*Given passage*
/---
Business and Financial Law

Antitrust Policy: Prohibited Conduct, Laws, and Penalties

Understand what antitrust law prohibits, how federal agencies investigate violations, and the penalties businesses can face.

U.S. antitrust policy is the body of federal law that keeps markets competitive by prohibiting agreements that fix prices, block new competitors, or allow a single company to dominate an industry through anticompetitive conduct rather than superior products. The three core statutes — the Sherman Act, the Clayton Act, and the Federal Trade Commission Act — give two federal agencies broad authority to bring criminal prosecutions, seek injunctions, and review mergers before they close. Violations carry criminal fines that have exceeded $900 million in a single case, prison sentences of up to ten years, and the threat of private lawsuits where successful plaintiffs recover three times their actual losses.

Per Se Illegality and the Rule of Reason

Courts evaluate alleged antitrust violations through two distinct frameworks, and understanding which one applies determines how difficult the case will be for both sides. Some agreements are so consistently harmful that courts treat them as automatically illegal once identified — a standard known as “per se” illegality. Price-fixing among competitors, bid-rigging, and dividing up markets or customers all fall into this category. When the government or a private plaintiff proves that an agreement of this type existed, no further analysis of its competitive effects is required.1Federal Trade Commission. Antitrust Guidelines for Collaborations Among Competitors

Everything else gets evaluated under the “rule of reason,” which is a more nuanced balancing test. Courts weigh an agreement’s actual competitive harm against any legitimate business benefits it produces. A joint venture between two manufacturers that improves efficiency, for instance, might restrict competition in some narrow way but still survive scrutiny because its overall effect is procompetitive. The rule of reason asks a single practical question: does the market work better or worse with this agreement in place?1Federal Trade Commission. Antitrust Guidelines for Collaborations Among Competitors

The distinction matters enormously in practice. A defendant facing a per se claim has almost no room to argue justification — the conduct speaks for itself. A defendant under rule-of-reason analysis can introduce evidence of procompetitive effects, market conditions, and business necessity. Most litigation outside the hard-core cartel context happens under the rule of reason, and most defendants prefer it that way.

Types of Prohibited Conduct

Horizontal Agreements Among Competitors

The most aggressively prosecuted antitrust violations involve direct competitors secretly coordinating their behavior. Price-fixing occurs when rival companies agree to charge similar prices rather than competing independently. Bid-rigging is the same concept applied to procurement contracts — competitors decide in advance which firm will submit the winning bid, rotating the privilege while all parties inflate their prices. Market allocation involves dividing up territories or customer groups so that each company operates without facing a rival in its assigned zone. All three are per se illegal and commonly prosecuted as federal crimes.

Monopolization

Holding a large market share is not illegal by itself — the law targets how a company acquires or maintains that dominance. A monopolization claim under Section 2 of the Sherman Act requires proof of two things: the company holds substantial power in a defined market, and it engaged in anticompetitive conduct to gain or protect that power.2U.S. Department of Justice. Competition and Monopoly: Single-Firm Conduct Under Section 2 of the Sherman Act A company that earns a dominant position through innovation, efficiency, or simply building a better product is doing exactly what the market rewards. The line is crossed when a dominant firm uses exclusionary tactics — predatory pricing, refusing to deal with competitors without a legitimate reason, or designing products specifically to be incompatible with rivals’ offerings — to prevent anyone from challenging its position.
\---
*Recorded data*
/---
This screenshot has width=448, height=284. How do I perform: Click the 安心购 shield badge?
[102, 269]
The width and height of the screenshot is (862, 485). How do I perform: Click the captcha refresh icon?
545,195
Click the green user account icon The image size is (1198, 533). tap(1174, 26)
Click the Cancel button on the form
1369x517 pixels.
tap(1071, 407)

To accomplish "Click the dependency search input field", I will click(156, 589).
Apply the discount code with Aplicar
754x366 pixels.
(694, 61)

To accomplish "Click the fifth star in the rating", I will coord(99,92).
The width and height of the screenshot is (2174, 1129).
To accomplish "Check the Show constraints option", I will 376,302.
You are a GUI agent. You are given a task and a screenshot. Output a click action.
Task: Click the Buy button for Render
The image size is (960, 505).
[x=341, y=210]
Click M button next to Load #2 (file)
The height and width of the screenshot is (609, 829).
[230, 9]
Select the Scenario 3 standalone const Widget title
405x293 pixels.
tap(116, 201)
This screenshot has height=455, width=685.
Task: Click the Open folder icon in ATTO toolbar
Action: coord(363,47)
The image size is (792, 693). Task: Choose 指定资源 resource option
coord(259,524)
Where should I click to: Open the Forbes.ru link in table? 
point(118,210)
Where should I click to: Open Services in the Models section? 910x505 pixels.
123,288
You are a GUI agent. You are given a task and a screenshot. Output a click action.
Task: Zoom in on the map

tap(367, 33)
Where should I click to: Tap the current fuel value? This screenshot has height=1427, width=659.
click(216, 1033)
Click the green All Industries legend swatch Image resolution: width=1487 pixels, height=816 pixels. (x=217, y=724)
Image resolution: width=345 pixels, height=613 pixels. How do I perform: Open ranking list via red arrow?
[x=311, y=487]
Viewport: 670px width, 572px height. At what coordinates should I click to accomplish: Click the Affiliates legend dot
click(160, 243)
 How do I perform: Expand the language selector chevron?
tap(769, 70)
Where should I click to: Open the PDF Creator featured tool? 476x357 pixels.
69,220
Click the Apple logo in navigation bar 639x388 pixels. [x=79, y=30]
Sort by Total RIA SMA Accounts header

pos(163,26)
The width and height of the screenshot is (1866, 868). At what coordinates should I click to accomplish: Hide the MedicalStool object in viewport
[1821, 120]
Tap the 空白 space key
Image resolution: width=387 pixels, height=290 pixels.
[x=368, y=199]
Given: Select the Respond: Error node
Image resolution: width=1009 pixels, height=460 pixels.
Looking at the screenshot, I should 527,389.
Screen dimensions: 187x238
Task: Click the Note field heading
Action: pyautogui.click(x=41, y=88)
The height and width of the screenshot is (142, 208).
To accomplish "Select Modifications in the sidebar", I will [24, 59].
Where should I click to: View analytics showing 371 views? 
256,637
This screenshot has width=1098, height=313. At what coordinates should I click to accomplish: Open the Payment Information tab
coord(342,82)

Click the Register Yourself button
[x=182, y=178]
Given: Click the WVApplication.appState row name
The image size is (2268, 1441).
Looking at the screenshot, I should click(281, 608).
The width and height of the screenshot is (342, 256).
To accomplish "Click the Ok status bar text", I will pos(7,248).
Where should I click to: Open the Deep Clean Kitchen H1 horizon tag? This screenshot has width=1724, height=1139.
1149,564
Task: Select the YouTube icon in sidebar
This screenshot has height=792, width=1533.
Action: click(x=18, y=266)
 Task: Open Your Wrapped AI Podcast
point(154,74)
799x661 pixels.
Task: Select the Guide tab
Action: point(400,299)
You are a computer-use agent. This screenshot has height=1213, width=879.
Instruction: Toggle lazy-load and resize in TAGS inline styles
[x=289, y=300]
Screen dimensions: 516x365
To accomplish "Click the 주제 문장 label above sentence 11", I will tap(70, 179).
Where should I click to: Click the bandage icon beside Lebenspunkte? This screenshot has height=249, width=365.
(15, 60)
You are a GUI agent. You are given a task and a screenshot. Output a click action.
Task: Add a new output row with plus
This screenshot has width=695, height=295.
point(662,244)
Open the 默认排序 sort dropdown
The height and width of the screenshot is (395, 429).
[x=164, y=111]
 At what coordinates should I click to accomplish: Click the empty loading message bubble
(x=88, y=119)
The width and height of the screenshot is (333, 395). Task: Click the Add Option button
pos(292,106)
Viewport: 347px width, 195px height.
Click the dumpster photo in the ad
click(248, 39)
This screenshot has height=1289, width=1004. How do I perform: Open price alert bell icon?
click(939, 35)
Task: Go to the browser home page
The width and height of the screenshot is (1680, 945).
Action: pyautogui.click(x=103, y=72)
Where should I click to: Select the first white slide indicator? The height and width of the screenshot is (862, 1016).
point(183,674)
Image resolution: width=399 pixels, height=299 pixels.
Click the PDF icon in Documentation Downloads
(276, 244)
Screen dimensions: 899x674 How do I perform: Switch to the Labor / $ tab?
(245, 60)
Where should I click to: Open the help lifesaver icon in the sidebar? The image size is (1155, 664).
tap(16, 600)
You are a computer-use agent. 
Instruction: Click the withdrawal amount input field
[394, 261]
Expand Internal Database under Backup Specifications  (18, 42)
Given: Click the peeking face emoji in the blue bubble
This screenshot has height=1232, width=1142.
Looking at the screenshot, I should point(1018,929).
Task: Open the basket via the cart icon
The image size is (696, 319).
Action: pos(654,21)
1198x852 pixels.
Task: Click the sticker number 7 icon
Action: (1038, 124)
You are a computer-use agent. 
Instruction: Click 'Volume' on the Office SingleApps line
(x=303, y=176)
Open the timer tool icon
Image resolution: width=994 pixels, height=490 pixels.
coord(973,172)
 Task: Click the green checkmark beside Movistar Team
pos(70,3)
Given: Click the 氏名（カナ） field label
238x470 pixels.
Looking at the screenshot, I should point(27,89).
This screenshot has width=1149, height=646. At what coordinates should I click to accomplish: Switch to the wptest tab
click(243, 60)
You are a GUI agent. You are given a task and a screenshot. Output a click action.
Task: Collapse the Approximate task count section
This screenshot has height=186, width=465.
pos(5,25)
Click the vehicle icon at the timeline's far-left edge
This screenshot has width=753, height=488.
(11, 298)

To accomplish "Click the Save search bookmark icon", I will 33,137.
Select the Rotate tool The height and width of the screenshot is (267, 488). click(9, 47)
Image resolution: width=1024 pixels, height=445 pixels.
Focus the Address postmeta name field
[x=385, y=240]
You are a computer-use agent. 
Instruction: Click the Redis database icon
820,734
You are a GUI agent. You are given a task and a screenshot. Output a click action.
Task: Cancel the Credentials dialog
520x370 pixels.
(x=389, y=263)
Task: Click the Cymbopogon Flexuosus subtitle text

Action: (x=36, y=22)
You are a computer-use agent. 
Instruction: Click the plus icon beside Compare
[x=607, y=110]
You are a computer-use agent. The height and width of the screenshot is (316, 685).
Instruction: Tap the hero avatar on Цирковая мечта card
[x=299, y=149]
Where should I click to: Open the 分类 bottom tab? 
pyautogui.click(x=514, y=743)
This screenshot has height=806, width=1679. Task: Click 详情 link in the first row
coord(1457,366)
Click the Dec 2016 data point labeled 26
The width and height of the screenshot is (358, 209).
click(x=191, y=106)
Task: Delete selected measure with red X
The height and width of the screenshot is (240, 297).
\---
*Tasks*
(1) Which lines of the listing contain the word "button"? Pick out each of those lines and copy it.
(2) Could you carry the antitrust article forward, starting right after its last sentence?

*Set of answers*
(1)
Click the Cancel button on the form
Task: Click the Buy button for Render
Click M button next to Load #2 (file)
Click the Register Yourself button
The width and height of the screenshot is (333, 395). Task: Click the Add Option button

(2)
Tying Arrangements and Exclusive Dealing

A tying arrangement forces a buyer to purchase a second product as a condition of getting the product they actually want. This becomes illegal when the seller has enough market power over the first product to coerce the purchase, and the arrangement affects a meaningful amount of commerce in the second product’s market. Not every bundle violates the law — software packages that combine multiple tools, for example, are usually fine because no one is forced to buy them. The concern arises when a company leverages dominance in one product to foreclose competition in another.

Exclusive dealing arrangements, where a supplier requires a retailer to carry only its products, face rule-of-reason analysis. Courts look at how much of the market the arrangement forecloses. If competitors can still reach enough customers through other channels, the exclusivity may survive challenge. If the arrangement locks up so many distribution outlets that new entrants cannot realistically compete, it crosses the line.

Price Discrimination

The Robinson-Patman Act prohibits sellers from charging different prices to competing buyers for the same goods when the price difference could harm competition.3Office of the Law Revision Counsel. 15 USC 13 – Discrimination in Price, Services, or Facilities The law applies only to physical commodities, not services, and requires that the sales happen in interstate commerce. A seller can defend against a claim by showing the price difference reflects actual cost differences — such as volume discounts tied to lower shipping costs — or that the lower price was offered in good faith to meet a competitor’s offer.4Federal Trade Commission. Price Discrimination: Robinson-Patman Violations

Competitive harm from price discrimination shows up at two levels. A seller might offer predatory discounts in one region to destroy a rival there — that injures competitors at the seller’s level. Alternatively, a supplier might give a large retailer a steep discount unavailable to smaller competitors, putting those smaller buyers at a disadvantage with their own customers. Buyers can also be liable if they knowingly induce or receive discriminatory pricing.4Federal Trade Commission. Price Discrimination: Robinson-Patman Violations

Major Federal Antitrust Statutes

Three foundational laws provide the framework, supplemented by the Robinson-Patman Act and the Hart-Scott-Rodino Act for specialized situations.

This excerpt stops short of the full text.